数字がしょぼいって? 仕方ないじゃん。自分で言うのもあれだけど僕強いよ? もうはじまりの街近辺のスライムじゃレベル上がらないんだよ。ダンジョンでスライムに会ったことはないけどさ。
「疑うわけじゃないけど、君もちゃんとモンスターと戦っているんだよね?」
「勿論ですとも。クラネル君に聞いてもいいですよ?」
「あ、いや、ごめんね。何でこんなにステイタスの伸びが悪いんだろ……まあ僕も君たちが初めての眷属だから、他がどう言う感じなのかは知らないんだけどさ」
「ヘスティア様の……初めて……」
「コラ! セクハラはダメだぞ!」
ヘスティア様は頬を膨らませながら僕の両頬を摘んで引っ張る。
「ごへんなはい」
「学級文庫って言え!」
「がっきゅううん……ヘフヒハはわほひもねはじゃないへふは」
ヘスティア様の工芸品のような手首を恐る恐る掴んで離させる。ああ、すべすべだ。ずっと握っていたい、というかこのまま流れで押し倒したい。でも離す。ヘスティア様はケラケラと笑う。可愛い。

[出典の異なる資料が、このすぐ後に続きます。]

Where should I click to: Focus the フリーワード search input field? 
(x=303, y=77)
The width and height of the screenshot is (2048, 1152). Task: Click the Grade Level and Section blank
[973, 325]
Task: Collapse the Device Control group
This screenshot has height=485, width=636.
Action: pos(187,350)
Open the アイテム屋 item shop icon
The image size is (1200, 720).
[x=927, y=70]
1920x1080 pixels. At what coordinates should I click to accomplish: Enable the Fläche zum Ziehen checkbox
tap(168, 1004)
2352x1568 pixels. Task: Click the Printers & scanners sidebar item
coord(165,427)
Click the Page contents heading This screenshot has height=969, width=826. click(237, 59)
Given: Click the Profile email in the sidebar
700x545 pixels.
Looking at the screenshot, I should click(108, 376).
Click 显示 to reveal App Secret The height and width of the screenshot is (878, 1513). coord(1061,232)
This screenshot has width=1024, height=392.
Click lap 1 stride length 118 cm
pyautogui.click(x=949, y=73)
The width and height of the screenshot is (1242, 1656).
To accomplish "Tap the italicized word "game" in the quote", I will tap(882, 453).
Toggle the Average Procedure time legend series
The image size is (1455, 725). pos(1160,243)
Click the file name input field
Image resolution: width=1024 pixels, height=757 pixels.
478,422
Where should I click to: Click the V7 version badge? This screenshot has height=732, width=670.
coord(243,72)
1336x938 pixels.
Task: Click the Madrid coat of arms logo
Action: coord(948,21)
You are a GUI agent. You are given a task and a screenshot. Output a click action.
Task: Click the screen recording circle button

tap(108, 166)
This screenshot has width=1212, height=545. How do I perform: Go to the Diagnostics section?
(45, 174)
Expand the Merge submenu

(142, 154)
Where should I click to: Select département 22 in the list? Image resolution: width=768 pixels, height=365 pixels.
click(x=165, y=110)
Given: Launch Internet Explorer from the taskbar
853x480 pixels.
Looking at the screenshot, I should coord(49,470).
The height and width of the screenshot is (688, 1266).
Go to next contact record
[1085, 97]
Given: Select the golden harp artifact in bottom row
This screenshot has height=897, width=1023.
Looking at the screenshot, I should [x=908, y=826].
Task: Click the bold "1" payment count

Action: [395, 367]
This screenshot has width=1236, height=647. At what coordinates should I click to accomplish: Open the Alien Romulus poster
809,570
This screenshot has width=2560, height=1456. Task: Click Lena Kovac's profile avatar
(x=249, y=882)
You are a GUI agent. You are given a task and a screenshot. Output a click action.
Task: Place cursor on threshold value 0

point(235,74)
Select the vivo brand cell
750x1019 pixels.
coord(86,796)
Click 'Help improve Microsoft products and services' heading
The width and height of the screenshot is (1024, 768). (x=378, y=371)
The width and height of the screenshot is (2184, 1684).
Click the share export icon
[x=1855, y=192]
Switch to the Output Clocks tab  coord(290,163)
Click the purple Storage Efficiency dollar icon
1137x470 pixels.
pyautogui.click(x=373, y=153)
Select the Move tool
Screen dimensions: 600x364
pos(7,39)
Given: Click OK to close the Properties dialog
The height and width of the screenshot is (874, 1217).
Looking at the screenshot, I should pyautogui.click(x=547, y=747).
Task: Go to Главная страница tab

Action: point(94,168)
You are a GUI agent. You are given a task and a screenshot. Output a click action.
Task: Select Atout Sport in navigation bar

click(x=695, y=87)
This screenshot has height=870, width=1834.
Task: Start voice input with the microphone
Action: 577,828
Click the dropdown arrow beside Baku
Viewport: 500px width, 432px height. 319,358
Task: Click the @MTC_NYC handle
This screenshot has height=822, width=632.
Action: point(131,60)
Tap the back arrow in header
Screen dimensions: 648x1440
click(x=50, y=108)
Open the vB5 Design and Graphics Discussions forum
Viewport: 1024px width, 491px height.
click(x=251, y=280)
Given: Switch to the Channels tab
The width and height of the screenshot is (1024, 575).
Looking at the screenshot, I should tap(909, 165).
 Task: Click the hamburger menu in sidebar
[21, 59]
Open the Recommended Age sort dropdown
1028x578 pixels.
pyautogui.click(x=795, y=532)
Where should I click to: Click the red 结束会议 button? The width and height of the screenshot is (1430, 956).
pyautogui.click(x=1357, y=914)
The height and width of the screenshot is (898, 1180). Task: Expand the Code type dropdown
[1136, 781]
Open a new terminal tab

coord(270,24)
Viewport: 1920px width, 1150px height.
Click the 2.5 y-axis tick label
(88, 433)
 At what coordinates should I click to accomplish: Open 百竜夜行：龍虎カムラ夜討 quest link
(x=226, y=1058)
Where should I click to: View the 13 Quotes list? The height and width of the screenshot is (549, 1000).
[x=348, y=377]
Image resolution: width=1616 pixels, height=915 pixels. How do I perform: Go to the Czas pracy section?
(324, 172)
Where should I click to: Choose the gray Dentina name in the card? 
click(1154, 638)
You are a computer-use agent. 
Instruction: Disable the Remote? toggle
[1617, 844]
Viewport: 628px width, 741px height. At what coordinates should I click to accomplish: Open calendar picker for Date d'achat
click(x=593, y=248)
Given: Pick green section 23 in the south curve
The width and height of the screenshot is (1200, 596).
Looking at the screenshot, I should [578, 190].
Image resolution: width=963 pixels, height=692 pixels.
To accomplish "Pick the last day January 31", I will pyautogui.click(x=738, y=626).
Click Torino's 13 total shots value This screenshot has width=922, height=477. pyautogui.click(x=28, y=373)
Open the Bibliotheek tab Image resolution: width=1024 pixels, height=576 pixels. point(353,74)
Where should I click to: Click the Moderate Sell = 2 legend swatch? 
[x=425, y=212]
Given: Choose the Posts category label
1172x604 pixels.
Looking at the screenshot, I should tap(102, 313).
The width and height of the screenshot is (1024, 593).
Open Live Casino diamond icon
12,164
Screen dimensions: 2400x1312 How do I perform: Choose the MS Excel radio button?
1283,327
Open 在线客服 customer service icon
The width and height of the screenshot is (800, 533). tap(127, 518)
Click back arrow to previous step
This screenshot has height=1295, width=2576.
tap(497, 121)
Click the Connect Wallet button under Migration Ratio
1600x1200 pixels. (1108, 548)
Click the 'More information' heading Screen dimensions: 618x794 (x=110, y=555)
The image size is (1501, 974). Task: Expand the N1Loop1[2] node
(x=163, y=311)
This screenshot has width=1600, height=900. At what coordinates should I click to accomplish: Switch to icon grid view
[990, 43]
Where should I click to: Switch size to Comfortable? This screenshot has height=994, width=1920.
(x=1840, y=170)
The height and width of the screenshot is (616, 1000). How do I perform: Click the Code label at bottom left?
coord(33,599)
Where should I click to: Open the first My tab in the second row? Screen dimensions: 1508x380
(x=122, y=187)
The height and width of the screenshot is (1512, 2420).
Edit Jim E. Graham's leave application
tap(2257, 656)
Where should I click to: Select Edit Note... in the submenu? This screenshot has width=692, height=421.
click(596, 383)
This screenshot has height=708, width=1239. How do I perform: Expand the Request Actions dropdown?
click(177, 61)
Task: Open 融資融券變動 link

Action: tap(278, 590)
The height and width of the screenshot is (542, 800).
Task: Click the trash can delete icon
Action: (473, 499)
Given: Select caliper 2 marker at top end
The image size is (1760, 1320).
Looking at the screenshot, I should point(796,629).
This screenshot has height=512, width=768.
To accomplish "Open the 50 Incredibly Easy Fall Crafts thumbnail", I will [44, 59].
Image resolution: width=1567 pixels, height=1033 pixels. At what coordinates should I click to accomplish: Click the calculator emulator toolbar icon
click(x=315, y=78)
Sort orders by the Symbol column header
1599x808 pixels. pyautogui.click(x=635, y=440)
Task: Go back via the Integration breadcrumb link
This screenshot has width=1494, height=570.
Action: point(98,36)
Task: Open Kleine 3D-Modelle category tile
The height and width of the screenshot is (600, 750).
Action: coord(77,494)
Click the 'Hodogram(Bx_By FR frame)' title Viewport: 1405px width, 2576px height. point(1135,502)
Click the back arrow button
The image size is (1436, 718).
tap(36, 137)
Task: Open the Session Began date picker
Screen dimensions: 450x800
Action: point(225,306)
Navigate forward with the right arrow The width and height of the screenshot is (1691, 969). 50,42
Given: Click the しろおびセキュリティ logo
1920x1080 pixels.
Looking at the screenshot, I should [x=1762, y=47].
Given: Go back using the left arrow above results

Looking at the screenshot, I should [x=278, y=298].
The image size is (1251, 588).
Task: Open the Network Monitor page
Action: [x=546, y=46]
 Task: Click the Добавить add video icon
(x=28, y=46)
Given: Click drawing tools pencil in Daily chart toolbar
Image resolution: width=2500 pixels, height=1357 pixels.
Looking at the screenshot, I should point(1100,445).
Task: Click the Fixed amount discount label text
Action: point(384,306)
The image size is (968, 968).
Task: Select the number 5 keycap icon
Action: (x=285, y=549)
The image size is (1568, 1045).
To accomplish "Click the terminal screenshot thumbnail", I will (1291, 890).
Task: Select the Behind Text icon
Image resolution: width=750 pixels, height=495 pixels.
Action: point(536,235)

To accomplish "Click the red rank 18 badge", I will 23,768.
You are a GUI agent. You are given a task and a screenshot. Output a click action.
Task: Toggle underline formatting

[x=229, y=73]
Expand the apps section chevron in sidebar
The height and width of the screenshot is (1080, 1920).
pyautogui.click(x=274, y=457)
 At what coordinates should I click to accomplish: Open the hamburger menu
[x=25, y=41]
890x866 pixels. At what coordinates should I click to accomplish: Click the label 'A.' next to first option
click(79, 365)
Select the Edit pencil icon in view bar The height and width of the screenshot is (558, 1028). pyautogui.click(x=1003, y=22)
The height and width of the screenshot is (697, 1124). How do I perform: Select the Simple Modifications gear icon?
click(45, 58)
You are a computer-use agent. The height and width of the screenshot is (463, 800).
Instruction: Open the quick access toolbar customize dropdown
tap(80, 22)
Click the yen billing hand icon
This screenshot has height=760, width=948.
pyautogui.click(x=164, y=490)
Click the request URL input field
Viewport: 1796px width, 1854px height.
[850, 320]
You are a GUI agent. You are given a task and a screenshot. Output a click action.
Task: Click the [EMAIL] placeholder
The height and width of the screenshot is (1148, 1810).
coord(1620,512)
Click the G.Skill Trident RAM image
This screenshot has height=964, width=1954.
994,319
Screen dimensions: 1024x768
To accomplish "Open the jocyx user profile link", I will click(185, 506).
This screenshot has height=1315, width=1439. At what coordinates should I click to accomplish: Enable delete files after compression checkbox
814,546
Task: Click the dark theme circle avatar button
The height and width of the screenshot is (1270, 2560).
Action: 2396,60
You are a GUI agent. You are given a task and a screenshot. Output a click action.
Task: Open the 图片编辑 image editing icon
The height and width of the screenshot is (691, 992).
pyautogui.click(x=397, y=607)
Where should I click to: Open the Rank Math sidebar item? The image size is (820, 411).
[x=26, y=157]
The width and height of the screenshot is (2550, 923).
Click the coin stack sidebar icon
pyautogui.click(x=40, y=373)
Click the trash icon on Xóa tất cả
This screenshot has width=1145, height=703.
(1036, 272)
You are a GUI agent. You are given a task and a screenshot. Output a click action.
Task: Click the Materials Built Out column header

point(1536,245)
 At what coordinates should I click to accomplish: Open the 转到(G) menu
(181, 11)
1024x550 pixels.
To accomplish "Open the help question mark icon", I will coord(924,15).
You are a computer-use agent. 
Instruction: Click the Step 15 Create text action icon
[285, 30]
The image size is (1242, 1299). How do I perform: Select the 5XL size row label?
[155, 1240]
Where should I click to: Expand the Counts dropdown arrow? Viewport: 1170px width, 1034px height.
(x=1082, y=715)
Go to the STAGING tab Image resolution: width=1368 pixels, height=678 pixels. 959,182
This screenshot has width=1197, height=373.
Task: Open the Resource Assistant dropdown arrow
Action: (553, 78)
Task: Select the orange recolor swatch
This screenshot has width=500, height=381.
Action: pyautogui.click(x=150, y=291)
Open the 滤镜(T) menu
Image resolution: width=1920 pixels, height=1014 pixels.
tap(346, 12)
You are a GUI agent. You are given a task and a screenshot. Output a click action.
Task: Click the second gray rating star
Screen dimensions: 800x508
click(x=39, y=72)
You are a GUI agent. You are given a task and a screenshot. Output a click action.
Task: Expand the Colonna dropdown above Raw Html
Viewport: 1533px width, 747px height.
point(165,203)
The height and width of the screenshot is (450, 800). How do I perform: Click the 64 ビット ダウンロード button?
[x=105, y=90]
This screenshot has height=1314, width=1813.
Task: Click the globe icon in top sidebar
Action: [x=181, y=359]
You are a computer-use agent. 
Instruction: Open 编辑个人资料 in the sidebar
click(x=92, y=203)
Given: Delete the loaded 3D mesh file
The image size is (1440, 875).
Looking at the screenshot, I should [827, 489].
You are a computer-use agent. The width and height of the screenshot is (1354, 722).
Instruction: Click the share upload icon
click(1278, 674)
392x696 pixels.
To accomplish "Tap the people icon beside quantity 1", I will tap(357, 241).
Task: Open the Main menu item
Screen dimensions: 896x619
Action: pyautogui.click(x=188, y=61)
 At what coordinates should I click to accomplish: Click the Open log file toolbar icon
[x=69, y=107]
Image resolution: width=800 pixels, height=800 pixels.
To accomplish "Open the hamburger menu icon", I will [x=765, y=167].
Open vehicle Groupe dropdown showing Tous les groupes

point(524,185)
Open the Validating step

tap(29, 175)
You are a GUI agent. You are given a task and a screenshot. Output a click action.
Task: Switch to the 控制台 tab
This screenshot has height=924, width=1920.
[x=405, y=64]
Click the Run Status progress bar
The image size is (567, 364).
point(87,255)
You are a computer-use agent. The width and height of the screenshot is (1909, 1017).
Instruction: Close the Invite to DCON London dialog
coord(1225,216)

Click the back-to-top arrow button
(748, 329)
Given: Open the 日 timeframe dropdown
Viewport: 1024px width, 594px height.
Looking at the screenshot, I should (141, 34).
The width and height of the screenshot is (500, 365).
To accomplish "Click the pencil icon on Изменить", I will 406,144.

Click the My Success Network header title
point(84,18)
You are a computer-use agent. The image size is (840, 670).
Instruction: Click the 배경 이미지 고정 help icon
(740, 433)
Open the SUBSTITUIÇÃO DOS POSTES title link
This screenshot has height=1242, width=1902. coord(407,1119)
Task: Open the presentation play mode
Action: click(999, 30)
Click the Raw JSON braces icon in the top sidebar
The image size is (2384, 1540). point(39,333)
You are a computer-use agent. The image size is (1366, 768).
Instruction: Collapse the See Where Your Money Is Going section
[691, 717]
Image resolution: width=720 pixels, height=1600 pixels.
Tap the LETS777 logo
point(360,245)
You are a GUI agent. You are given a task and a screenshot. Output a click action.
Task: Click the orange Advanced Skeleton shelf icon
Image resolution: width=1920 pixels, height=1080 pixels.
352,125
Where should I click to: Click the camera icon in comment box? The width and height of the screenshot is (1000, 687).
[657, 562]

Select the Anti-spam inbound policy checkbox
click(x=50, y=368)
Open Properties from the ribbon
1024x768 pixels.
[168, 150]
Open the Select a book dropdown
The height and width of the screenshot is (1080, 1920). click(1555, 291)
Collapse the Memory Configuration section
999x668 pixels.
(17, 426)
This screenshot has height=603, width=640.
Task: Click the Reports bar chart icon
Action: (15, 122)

「これに懲りたら反省するんだね! まあ、ちょっと知り合いの神にも聞いてみるよ。愛する我が子が伸び悩んでいるのは、解決してあげたいからね」
「ありがとうございます」
ただ単に敵が弱すぎるから、なんて、正直に言えたらなぁ。
女神様/貴女に心を/晒したい(鎌堂マサシ)
たまには詩人らしく俳句の一つも作らないとね。